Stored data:
● ● ● ● ● ● ●

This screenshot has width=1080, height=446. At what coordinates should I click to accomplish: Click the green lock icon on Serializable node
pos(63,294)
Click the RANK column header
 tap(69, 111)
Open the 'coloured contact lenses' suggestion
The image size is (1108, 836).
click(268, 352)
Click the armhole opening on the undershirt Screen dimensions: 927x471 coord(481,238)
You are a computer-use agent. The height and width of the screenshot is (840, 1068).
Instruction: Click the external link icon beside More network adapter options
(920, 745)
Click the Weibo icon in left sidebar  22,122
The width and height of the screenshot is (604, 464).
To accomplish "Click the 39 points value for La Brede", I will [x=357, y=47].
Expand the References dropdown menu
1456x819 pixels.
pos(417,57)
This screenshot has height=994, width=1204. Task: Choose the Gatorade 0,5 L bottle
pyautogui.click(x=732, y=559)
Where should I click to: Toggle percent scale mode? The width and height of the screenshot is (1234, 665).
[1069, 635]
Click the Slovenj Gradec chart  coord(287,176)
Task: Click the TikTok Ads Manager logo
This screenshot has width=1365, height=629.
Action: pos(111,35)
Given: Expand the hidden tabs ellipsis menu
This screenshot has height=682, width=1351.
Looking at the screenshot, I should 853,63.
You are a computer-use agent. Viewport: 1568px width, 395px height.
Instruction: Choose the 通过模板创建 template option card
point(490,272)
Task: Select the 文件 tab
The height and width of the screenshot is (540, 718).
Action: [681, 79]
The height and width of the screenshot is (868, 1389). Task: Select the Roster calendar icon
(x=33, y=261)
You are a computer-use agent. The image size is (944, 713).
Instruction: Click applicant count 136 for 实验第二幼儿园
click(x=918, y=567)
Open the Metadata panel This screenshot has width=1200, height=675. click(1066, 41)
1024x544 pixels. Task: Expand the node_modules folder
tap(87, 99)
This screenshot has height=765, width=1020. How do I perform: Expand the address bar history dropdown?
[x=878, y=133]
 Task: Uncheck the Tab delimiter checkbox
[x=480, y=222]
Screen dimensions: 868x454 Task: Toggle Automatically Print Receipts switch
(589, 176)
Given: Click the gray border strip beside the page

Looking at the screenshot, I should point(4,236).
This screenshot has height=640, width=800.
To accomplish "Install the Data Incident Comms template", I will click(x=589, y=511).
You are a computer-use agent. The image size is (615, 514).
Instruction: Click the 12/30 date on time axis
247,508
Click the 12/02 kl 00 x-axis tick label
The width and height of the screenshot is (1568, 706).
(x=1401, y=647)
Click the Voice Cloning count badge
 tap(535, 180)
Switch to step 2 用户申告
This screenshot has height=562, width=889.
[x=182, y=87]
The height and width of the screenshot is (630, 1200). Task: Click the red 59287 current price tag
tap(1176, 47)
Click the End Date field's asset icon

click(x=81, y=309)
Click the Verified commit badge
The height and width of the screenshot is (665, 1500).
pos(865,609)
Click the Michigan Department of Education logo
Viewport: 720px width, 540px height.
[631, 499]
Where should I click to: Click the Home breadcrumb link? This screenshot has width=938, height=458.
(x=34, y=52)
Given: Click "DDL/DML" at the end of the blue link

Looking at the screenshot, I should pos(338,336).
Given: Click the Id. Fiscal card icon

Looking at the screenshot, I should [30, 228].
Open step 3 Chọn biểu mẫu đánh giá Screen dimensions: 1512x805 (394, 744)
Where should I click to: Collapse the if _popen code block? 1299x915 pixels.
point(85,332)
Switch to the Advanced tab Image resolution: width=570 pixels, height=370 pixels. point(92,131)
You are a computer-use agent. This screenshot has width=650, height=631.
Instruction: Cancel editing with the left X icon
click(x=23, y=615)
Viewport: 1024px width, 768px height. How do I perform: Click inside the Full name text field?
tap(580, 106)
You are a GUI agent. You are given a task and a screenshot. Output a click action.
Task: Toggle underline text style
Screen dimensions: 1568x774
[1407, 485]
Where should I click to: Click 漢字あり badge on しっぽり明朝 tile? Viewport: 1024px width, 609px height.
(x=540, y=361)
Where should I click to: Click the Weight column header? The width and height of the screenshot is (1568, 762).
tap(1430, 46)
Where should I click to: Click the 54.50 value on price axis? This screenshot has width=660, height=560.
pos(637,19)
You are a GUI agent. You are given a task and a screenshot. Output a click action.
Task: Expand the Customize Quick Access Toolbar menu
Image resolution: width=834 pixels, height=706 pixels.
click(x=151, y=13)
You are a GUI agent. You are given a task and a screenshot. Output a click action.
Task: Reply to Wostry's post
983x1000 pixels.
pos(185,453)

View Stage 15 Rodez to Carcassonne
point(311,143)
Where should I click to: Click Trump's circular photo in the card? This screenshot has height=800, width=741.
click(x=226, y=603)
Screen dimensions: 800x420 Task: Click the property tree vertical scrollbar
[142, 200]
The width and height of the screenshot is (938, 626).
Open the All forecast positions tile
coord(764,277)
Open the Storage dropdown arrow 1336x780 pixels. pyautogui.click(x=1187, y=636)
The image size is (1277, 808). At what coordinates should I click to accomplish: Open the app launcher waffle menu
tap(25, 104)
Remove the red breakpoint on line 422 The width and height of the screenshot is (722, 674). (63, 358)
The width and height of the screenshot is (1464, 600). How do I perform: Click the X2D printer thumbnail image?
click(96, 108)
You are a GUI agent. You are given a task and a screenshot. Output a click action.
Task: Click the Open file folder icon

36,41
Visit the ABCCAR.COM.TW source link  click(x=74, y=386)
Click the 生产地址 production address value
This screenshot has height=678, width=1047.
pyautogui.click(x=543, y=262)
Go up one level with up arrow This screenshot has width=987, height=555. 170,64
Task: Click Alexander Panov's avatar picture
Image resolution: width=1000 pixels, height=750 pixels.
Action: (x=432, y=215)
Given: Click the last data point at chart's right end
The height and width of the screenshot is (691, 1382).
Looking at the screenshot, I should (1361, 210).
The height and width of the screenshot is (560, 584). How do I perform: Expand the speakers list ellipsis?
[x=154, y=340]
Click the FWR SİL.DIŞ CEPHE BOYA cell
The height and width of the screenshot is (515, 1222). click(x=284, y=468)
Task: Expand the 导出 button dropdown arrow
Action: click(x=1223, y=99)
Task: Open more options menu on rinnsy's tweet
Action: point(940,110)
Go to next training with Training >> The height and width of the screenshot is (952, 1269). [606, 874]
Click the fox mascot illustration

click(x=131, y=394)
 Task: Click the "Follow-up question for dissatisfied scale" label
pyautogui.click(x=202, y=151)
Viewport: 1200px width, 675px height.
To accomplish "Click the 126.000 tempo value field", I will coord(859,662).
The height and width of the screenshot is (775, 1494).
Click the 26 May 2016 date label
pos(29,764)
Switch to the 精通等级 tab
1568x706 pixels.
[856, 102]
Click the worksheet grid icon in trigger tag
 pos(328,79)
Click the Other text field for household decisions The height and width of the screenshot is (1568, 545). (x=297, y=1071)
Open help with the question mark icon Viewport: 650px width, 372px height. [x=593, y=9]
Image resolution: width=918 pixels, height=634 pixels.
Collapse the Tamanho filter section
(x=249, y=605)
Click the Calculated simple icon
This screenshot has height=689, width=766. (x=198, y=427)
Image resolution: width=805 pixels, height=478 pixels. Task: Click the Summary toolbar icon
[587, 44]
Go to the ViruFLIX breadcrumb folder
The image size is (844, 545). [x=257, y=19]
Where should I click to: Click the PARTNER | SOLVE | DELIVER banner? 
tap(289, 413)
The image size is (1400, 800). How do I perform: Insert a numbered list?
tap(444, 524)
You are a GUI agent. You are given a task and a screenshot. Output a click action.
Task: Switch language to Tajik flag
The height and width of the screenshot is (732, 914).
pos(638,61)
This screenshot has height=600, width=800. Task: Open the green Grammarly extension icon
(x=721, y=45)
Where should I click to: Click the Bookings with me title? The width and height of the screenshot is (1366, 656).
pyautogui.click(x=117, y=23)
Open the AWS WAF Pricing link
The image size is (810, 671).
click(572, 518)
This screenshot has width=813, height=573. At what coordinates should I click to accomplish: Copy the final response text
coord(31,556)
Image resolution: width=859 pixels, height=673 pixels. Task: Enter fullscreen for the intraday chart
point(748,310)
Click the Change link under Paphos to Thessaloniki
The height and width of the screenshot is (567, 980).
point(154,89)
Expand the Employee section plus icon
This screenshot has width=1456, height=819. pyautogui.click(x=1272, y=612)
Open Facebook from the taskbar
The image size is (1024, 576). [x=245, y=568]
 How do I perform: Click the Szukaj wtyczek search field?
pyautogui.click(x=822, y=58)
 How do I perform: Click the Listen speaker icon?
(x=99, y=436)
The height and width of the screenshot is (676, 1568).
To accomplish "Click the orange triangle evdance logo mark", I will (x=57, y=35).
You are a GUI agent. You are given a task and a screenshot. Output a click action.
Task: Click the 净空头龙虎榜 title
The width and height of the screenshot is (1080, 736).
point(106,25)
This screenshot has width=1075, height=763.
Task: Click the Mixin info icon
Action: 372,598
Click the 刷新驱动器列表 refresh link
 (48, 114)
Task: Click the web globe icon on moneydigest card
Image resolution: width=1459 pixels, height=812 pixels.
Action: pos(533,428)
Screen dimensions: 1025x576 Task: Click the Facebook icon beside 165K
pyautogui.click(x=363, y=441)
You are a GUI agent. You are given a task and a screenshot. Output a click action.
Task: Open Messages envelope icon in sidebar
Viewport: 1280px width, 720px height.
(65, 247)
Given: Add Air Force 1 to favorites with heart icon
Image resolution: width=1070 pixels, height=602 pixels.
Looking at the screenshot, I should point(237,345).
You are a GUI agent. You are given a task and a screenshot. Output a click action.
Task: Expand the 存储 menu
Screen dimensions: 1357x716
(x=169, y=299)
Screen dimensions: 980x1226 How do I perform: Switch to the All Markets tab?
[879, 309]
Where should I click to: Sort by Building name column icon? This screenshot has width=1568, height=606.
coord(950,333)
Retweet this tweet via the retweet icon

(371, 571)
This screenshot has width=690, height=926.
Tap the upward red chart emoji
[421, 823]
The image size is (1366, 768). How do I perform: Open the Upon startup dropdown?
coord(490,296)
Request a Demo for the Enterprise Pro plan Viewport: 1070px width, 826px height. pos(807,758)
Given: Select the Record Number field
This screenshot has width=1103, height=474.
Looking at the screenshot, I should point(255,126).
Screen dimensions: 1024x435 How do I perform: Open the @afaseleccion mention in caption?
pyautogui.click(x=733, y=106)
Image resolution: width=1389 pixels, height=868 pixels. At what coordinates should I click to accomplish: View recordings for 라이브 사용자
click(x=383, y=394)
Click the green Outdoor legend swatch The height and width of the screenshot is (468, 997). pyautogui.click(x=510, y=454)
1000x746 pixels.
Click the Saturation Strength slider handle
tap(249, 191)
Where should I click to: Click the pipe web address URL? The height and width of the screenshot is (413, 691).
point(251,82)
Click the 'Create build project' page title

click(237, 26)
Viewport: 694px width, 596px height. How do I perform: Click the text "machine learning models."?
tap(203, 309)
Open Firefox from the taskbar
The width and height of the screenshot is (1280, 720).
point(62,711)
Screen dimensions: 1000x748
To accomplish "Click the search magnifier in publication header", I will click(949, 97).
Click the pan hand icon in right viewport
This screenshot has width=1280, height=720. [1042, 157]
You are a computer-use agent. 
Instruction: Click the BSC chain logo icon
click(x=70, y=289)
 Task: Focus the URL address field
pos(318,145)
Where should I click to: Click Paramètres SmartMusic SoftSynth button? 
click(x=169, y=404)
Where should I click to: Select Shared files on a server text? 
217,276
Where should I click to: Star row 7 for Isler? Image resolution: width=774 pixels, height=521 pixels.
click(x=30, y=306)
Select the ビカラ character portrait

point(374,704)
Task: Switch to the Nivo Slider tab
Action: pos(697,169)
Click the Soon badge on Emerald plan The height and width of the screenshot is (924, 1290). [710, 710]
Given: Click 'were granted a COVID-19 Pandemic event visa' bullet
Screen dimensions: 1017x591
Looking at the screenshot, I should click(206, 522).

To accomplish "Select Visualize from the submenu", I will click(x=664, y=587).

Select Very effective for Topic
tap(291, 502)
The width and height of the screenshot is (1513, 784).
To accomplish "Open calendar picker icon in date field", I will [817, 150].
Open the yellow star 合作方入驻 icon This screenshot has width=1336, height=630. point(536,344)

● ● ● ● ● ● ●

Work instructions: Could you work out how many lines of the data above contain the word "plan"? Give only the number.

Response to this task: 2